NUESTRA LIBERTAD ESPIRITUAL
“Dios canceló la deuda que había contra nosotros y que nos obligaba con sus requisitos legales. Puso fin a esa deuda clavándola en la cruz”
Colosenses 2:14
El día 28 de Julio hemos celebrado los 204 años de la Independencia de nuestro país, aquella gesta patriótica que permitió liberarnos del yugo español, dando surgimiento a “La República del Perú”
El movimiento independentista peruano puso en rebelión el interior del país, hasta la llegada del General don José de San Martín (argentino), quien, con su ejército, proclamara la liberación de nuestro país. En esta guerra, el Perú quedó endeudado con varios países por la negligencia de sus autoridades.
Como creyentes creemos que existe una guerra espiritual entre el ejército del Dios Viviente y el de Satanás, El Señor entregó Su vida pagando la deuda por todos nuestros pecados.
El general don José de San Martín pronunció una arenga, de que había llegado la libertad a los peruanos después de casi 6 décadas. En cambio, nuestra libertad espiritual (del pecado) por parte de nuestro Libertador Jesucristo fue en el mismo instante cuando lo reconocíamos como nuestro Salvador y Señor.
“Que, si confesares con tu boca que Jesús es el Señor, y creyeres en tu corazón que Dios le levantó de los muertos, serás salvo”
(Romanos 10:9)
“El que en él cree, no es condenado; pero el que no cree, ya ha sido condenado, porque no ha creído en el nombre del unigénito Hijo de Dios.”
(Juan 3:18)
- La libertad del Perú, costó muchas vidas que luchaban para el ejército de don José de San Martín. La libertad de la esclavitud del pecado para todo aquel que la desee, fue “la vida del Señor Jesús” la cual es ofrecida una sola vez en la cruz del calvario.

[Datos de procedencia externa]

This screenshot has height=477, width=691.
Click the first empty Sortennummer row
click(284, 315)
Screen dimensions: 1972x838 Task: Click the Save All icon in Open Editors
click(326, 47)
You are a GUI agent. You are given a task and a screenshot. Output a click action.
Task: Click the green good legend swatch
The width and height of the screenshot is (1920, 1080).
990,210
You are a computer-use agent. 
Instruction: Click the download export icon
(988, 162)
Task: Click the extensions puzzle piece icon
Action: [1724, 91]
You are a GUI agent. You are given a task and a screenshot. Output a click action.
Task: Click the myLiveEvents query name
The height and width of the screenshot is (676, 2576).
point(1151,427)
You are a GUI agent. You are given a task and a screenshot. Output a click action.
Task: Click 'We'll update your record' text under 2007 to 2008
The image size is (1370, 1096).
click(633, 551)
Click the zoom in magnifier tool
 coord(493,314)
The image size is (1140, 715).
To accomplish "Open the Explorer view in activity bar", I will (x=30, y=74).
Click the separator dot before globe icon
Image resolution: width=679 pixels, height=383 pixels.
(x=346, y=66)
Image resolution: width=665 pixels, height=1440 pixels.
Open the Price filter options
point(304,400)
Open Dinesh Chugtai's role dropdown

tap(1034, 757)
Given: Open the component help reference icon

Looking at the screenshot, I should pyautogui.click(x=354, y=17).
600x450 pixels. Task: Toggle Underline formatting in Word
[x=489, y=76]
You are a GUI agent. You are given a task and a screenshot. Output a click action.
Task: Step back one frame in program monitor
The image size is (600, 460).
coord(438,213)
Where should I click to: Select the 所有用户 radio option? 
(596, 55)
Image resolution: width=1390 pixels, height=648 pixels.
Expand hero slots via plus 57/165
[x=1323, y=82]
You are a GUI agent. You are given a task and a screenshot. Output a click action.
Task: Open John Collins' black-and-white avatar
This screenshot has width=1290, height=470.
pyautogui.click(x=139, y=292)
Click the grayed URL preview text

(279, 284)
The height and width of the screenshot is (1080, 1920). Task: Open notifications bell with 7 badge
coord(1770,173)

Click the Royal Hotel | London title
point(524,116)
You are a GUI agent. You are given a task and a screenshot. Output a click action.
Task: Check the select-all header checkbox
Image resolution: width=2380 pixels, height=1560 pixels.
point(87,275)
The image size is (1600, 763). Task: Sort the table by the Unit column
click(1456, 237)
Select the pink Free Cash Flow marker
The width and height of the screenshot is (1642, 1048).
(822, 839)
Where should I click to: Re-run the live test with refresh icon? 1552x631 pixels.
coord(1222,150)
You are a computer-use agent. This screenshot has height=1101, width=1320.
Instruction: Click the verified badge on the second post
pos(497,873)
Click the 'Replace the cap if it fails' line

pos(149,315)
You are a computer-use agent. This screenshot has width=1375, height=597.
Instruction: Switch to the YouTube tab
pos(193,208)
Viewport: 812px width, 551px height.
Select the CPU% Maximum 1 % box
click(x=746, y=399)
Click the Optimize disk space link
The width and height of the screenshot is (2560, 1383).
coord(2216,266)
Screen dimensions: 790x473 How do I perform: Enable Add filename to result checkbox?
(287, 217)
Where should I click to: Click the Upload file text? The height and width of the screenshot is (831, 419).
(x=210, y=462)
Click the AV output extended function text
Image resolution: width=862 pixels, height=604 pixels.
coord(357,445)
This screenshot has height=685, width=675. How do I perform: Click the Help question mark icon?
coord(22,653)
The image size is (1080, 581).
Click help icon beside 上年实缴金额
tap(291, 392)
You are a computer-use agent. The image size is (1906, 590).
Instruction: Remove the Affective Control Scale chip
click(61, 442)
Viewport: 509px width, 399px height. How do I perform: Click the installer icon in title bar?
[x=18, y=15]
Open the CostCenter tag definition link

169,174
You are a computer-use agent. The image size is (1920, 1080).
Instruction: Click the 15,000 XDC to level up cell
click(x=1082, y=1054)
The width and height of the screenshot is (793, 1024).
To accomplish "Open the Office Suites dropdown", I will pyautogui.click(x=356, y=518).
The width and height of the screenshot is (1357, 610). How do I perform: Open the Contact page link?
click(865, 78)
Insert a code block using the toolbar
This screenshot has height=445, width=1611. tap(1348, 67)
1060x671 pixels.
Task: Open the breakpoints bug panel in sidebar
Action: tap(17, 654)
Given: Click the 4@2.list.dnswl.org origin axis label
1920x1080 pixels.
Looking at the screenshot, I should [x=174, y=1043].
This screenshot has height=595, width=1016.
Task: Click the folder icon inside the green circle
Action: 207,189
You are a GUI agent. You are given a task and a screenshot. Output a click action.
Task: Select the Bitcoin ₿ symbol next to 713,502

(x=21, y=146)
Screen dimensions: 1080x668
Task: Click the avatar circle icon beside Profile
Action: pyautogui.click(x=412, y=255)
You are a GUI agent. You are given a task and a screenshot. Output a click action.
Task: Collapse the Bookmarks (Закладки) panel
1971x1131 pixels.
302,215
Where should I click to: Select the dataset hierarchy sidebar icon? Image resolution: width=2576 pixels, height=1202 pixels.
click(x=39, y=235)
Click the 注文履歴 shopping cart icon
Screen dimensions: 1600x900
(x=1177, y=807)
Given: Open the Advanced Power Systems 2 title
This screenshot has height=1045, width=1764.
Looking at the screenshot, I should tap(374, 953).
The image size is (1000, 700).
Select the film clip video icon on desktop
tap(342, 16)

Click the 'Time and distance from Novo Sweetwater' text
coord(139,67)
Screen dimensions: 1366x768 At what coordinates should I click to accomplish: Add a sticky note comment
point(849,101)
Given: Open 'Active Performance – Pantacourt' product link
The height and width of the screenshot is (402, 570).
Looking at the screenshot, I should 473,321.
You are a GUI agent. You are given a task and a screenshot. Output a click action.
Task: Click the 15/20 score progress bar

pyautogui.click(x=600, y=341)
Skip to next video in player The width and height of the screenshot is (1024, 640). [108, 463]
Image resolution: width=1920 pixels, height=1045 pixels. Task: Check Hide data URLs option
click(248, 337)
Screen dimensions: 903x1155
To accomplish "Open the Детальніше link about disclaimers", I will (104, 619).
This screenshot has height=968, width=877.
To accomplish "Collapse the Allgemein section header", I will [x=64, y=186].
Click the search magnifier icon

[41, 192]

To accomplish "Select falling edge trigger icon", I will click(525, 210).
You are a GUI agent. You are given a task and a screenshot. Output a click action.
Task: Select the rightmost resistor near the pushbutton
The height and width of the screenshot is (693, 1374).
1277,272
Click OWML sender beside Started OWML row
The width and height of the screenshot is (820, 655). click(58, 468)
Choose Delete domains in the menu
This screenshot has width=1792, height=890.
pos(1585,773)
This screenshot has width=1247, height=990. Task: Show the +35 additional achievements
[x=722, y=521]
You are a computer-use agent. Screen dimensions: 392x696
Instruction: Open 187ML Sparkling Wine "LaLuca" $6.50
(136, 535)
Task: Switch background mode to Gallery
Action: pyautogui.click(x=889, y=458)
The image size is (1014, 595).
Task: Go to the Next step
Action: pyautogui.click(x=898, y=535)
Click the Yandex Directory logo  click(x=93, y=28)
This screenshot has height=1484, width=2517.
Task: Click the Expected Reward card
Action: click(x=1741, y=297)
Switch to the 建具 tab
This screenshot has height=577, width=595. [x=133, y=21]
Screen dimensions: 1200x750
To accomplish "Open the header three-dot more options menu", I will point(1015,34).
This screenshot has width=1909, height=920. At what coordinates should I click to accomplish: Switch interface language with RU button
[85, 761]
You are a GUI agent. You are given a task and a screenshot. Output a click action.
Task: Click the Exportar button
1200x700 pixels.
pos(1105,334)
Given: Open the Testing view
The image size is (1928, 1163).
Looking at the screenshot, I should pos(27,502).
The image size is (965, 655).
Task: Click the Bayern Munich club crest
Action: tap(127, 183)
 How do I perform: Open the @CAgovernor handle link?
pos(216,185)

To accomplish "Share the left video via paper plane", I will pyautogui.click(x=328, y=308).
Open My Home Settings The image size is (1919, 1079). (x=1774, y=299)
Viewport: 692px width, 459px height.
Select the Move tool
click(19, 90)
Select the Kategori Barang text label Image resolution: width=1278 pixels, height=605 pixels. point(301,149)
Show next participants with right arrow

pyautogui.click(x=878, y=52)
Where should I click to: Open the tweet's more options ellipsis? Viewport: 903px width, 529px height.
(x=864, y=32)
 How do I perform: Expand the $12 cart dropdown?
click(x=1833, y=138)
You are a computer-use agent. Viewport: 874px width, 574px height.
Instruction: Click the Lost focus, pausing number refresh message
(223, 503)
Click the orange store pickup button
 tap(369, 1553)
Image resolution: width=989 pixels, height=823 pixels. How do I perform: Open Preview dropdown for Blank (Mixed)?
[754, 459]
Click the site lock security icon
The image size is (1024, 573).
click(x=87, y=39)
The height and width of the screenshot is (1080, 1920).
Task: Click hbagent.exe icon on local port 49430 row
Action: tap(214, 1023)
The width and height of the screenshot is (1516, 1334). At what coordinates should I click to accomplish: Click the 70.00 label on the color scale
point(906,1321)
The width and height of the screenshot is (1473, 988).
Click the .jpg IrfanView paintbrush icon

“Así también Cristo fue ofrecido una sola vez para llevar los pecados de muchos; y aparecerá por segunda vez, sin relación con el pecado, para salvar a los que le esperan”.
(Hebreos 9:28)
2. Perú, al conseguir su libertad, quedó endeudado económicamente con varios países (Chile, Gran Colombia, España, Venezuela, Inglaterra). Pero Nuestro Libertador vino a pagar toda nuestra deuda, la cual no podemos pagar.
“Dios canceló la deuda que había contra nosotros y que nos obligaba con sus requisitos legales. Puso fin a esa deuda clavándola en la cruz”
(Colosenses 2:14)
Nuestro agradecimiento debe ser diario a Dios. Estábamos esclavizados por el pecado y condenados al infierno, pero nuestro Libertador, el Señor Jesucristo, por su Misericordia y Gracia nos libertó para gozar por siempre y darle la Gloria a Dios.
¿Agradeces a Jesús por darte la libertad de tu esclavitud al pecado?